Il luogo, Papasidero, è notissimo per la Grotta del Romito, straordinaria scoperta avvenuta nel 1961 che regalò alla Calabria ed al mondo intero la figura di un toro incisa da un homo sapiens su un masso.
Papasidero è un antico borgo situato lungo la Valle del Lao, al centro dell’area Mercurion dove avevano trovato dimora i monaci basiliani che proprio qui edificarono luoghi di culto come il Santuario di S. Maria di Costantinopoli di cui ci occupiamo oggi.

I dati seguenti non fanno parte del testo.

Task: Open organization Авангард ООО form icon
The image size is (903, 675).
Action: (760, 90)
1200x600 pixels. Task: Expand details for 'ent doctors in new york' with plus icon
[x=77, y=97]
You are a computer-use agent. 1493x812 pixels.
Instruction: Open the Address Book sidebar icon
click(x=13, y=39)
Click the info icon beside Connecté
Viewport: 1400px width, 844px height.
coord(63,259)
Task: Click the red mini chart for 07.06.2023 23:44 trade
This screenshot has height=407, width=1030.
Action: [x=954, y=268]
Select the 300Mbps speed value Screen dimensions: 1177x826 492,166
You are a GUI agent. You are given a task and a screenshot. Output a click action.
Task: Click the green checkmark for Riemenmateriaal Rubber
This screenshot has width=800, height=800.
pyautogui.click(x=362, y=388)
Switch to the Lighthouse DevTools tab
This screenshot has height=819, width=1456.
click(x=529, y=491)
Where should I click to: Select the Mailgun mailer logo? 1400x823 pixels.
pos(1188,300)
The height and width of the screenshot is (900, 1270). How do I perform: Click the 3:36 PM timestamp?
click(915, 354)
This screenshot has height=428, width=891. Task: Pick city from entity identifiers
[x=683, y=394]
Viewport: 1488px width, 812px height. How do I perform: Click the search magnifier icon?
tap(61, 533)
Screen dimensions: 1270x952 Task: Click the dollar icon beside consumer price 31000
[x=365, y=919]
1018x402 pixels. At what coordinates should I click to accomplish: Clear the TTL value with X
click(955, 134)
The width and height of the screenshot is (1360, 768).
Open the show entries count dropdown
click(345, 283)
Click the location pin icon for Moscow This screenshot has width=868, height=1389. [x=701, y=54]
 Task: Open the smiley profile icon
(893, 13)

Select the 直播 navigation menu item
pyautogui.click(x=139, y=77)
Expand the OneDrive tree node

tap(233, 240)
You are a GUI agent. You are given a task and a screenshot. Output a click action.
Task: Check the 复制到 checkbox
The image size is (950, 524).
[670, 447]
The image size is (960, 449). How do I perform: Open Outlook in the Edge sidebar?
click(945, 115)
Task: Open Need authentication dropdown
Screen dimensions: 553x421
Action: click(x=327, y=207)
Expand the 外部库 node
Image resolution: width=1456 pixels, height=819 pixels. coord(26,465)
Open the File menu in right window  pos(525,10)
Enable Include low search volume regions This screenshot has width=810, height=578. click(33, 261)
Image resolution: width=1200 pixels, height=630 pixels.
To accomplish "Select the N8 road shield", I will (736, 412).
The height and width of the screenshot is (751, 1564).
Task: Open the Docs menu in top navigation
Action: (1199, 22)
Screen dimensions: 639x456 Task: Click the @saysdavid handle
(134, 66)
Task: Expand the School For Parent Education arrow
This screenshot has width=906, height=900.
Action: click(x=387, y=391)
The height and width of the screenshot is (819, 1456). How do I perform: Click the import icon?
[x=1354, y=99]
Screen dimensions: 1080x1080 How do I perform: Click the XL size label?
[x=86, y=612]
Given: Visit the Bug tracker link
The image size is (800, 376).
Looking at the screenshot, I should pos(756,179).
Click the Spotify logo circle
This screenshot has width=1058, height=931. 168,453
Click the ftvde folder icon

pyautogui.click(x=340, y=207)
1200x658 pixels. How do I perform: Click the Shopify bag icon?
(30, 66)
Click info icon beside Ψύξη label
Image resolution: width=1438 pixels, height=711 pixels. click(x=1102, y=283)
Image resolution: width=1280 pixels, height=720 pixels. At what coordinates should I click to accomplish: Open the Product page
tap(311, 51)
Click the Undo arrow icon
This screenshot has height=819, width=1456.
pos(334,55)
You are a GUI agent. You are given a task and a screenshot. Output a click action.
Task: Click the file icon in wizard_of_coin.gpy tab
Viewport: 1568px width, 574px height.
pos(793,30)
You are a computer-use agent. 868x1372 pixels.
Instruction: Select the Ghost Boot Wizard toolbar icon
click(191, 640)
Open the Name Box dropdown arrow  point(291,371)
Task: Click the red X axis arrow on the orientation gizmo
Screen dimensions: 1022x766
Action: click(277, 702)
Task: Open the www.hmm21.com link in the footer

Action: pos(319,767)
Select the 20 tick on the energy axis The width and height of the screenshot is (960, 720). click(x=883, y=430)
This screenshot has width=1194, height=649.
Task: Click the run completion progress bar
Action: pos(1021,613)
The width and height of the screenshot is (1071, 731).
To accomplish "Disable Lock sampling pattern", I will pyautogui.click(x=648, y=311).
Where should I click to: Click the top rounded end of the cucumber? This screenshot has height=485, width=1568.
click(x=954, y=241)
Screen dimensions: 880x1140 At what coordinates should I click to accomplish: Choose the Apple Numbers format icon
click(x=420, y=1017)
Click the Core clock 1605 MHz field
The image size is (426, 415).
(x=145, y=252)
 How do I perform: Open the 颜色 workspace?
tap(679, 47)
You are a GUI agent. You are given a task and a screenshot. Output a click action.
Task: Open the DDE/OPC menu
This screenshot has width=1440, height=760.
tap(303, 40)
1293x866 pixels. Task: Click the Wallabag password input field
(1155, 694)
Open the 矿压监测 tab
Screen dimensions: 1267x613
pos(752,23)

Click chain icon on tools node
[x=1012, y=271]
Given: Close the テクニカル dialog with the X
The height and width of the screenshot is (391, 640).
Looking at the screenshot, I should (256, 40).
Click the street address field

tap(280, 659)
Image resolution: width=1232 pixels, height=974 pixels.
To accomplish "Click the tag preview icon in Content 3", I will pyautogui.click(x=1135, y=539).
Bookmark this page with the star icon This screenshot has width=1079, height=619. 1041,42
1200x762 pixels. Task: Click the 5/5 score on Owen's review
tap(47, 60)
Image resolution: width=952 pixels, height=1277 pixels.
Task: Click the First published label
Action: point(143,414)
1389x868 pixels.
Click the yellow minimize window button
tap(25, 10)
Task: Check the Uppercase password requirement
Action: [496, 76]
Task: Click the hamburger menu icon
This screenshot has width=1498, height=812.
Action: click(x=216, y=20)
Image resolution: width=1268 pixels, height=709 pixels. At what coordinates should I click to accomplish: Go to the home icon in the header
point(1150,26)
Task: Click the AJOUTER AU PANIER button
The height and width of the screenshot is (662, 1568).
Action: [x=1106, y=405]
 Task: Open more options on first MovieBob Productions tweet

Il Santuario, costruito sulle spoglie di un’antica chiesa medievale, risale al XVII secolo e ricorda – per la posizione e le suggestioni che regala un altro luogo di straordinaria bellezza, il Santuario di Santa Maria delle Armi a Cerchiara (leggi e guarda il video).
A Papasidero la costruzione infatti è incastonata in una cornice che sorprende, la Chiesa sfiorata sulla destra dalla riva del fiume Lao è stata costruita su una parete rocciosa che lungi dal minacciarla sembra invece proteggerla.
E’ accessibile attraverso un ponte costruito agli inizi del 1900 ma l’effetto è singolare, l’attraversamento appare in prospettiva sovrapposto ad un antico passaggio medievale detto “della Rognosa”.

 

Nome che si deve alla precedente Chiesa usata come lazzaretto in occasione della peste del 1600. All’interno della Chiesa l’affresco del XVII secolo è dipinto sulla parete rocciosa.